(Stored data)
------------------------
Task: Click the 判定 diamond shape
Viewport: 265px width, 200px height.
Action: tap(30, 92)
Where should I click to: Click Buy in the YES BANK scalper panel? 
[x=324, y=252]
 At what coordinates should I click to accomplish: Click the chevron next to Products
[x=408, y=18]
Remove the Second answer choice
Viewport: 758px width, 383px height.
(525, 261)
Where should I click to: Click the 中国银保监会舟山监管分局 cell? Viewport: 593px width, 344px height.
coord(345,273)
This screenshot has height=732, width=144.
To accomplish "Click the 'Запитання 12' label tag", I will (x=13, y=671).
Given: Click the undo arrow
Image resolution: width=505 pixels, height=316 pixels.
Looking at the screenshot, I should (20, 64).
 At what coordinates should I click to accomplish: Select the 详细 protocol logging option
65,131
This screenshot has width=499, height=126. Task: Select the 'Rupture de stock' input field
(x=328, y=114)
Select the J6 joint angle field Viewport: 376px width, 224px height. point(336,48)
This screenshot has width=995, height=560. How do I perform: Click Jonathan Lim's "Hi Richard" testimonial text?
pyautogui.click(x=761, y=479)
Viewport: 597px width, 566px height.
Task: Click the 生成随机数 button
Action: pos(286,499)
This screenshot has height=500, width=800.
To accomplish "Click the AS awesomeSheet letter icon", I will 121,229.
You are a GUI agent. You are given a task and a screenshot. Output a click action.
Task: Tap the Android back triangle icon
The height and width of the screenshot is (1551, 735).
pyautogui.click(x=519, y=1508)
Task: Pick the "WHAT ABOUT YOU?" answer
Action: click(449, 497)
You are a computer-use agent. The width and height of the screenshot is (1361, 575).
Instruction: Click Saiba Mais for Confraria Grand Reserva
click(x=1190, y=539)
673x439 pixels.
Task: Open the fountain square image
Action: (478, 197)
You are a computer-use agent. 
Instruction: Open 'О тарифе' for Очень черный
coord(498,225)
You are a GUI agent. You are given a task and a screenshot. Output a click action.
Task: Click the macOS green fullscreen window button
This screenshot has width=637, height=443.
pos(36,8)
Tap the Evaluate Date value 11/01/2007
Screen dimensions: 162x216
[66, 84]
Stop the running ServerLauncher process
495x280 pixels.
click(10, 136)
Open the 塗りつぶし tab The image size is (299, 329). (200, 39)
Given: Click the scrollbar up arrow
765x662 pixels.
------------------------
*What you will do*: What is needed is a word-for-word copy of the records.

*Response to this task*:
Task: Click the 判定 diamond shape
Viewport: 265px width, 200px height.
Action: tap(30, 92)
Where should I click to: Click Buy in the YES BANK scalper panel? 
[x=324, y=252]
 At what coordinates should I click to accomplish: Click the chevron next to Products
[x=408, y=18]
Remove the Second answer choice
Viewport: 758px width, 383px height.
(525, 261)
Where should I click to: Click the 中国银保监会舟山监管分局 cell? Viewport: 593px width, 344px height.
coord(345,273)
This screenshot has height=732, width=144.
To accomplish "Click the 'Запитання 12' label tag", I will (x=13, y=671).
Given: Click the undo arrow
Image resolution: width=505 pixels, height=316 pixels.
Looking at the screenshot, I should (20, 64).
 At what coordinates should I click to accomplish: Select the 详细 protocol logging option
65,131
This screenshot has width=499, height=126. Task: Select the 'Rupture de stock' input field
(x=328, y=114)
Select the J6 joint angle field Viewport: 376px width, 224px height. point(336,48)
This screenshot has width=995, height=560. How do I perform: Click Jonathan Lim's "Hi Richard" testimonial text?
pyautogui.click(x=761, y=479)
Viewport: 597px width, 566px height.
Task: Click the 生成随机数 button
Action: pos(286,499)
This screenshot has height=500, width=800.
To accomplish "Click the AS awesomeSheet letter icon", I will 121,229.
You are a GUI agent. You are given a task and a screenshot. Output a click action.
Task: Tap the Android back triangle icon
The height and width of the screenshot is (1551, 735).
pyautogui.click(x=519, y=1508)
Task: Pick the "WHAT ABOUT YOU?" answer
Action: click(449, 497)
You are a computer-use agent. The width and height of the screenshot is (1361, 575).
Instruction: Click Saiba Mais for Confraria Grand Reserva
click(x=1190, y=539)
673x439 pixels.
Task: Open the fountain square image
Action: (478, 197)
You are a computer-use agent. 
Instruction: Open 'О тарифе' for Очень черный
coord(498,225)
You are a GUI agent. You are given a task and a screenshot. Output a click action.
Task: Click the macOS green fullscreen window button
This screenshot has width=637, height=443.
pos(36,8)
Tap the Evaluate Date value 11/01/2007
Screen dimensions: 162x216
[66, 84]
Stop the running ServerLauncher process
495x280 pixels.
click(10, 136)
Open the 塗りつぶし tab The image size is (299, 329). (200, 39)
Given: Click the scrollbar up arrow
765x662 pixels.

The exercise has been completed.